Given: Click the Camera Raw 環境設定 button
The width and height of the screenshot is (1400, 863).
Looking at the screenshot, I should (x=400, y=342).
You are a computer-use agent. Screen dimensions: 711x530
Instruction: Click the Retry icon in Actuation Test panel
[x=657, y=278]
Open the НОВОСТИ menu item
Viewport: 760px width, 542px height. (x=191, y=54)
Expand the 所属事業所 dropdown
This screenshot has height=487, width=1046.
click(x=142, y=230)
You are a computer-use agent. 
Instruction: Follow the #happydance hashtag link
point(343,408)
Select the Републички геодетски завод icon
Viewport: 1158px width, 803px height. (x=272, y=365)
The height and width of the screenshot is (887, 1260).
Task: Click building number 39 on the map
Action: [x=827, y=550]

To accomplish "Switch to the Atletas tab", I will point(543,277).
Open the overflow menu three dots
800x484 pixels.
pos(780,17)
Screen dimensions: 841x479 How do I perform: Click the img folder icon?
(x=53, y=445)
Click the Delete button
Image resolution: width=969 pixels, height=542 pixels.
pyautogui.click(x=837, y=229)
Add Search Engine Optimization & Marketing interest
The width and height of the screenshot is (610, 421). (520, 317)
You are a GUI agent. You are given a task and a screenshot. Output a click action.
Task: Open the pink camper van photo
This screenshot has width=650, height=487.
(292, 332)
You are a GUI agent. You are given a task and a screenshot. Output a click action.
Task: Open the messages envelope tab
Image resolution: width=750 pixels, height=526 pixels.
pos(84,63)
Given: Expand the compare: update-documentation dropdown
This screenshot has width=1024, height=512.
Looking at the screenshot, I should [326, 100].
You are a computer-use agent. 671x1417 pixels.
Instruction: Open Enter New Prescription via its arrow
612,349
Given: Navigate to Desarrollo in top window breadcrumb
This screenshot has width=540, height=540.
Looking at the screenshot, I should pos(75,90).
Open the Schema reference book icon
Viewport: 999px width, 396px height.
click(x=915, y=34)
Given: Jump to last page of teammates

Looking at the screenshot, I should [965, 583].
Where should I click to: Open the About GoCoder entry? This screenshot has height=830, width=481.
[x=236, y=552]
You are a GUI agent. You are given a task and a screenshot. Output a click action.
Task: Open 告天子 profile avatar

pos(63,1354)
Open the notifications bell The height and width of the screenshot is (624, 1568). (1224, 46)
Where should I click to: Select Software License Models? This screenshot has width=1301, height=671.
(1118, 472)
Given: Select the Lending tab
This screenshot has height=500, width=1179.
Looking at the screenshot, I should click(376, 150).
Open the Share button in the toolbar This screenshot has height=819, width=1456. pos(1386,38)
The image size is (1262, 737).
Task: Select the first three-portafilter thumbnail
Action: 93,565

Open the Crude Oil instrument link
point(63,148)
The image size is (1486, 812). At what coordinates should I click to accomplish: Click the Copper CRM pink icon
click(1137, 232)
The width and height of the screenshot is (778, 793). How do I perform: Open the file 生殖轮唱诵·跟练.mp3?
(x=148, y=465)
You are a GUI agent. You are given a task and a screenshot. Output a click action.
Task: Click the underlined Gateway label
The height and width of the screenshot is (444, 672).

WORK ITEM: Once more, write out the entries exactly as they were written.

WRITTEN SOLUTION:
Given: Click the Camera Raw 環境設定 button
The width and height of the screenshot is (1400, 863).
Looking at the screenshot, I should (x=400, y=342).
You are a computer-use agent. Screen dimensions: 711x530
Instruction: Click the Retry icon in Actuation Test panel
[x=657, y=278]
Open the НОВОСТИ menu item
Viewport: 760px width, 542px height. (x=191, y=54)
Expand the 所属事業所 dropdown
This screenshot has height=487, width=1046.
click(x=142, y=230)
You are a computer-use agent. 
Instruction: Follow the #happydance hashtag link
point(343,408)
Select the Републички геодетски завод icon
Viewport: 1158px width, 803px height. (x=272, y=365)
The height and width of the screenshot is (887, 1260).
Task: Click building number 39 on the map
Action: [x=827, y=550]

To accomplish "Switch to the Atletas tab", I will point(543,277).
Open the overflow menu three dots
800x484 pixels.
pos(780,17)
Screen dimensions: 841x479 How do I perform: Click the img folder icon?
(x=53, y=445)
Click the Delete button
Image resolution: width=969 pixels, height=542 pixels.
pyautogui.click(x=837, y=229)
Add Search Engine Optimization & Marketing interest
The width and height of the screenshot is (610, 421). (520, 317)
You are a GUI agent. You are given a task and a screenshot. Output a click action.
Task: Open the pink camper van photo
This screenshot has width=650, height=487.
(292, 332)
You are a GUI agent. You are given a task and a screenshot. Output a click action.
Task: Open the messages envelope tab
Image resolution: width=750 pixels, height=526 pixels.
pos(84,63)
Given: Expand the compare: update-documentation dropdown
This screenshot has width=1024, height=512.
Looking at the screenshot, I should [326, 100].
You are a computer-use agent. 671x1417 pixels.
Instruction: Open Enter New Prescription via its arrow
612,349
Given: Navigate to Desarrollo in top window breadcrumb
This screenshot has width=540, height=540.
Looking at the screenshot, I should pos(75,90).
Open the Schema reference book icon
Viewport: 999px width, 396px height.
click(x=915, y=34)
Given: Jump to last page of teammates

Looking at the screenshot, I should [965, 583].
Where should I click to: Open the About GoCoder entry? This screenshot has height=830, width=481.
[x=236, y=552]
You are a GUI agent. You are given a task and a screenshot. Output a click action.
Task: Open 告天子 profile avatar

pos(63,1354)
Open the notifications bell The height and width of the screenshot is (624, 1568). (1224, 46)
Where should I click to: Select Software License Models? This screenshot has width=1301, height=671.
(1118, 472)
Given: Select the Lending tab
This screenshot has height=500, width=1179.
Looking at the screenshot, I should click(376, 150).
Open the Share button in the toolbar This screenshot has height=819, width=1456. pos(1386,38)
The image size is (1262, 737).
Task: Select the first three-portafilter thumbnail
Action: 93,565

Open the Crude Oil instrument link
point(63,148)
The image size is (1486, 812). At what coordinates should I click to accomplish: Click the Copper CRM pink icon
click(1137, 232)
The width and height of the screenshot is (778, 793). How do I perform: Open the file 生殖轮唱诵·跟练.mp3?
(x=148, y=465)
You are a GUI agent. You are given a task and a screenshot. Output a click action.
Task: Click the underlined Gateway label
The height and width of the screenshot is (444, 672).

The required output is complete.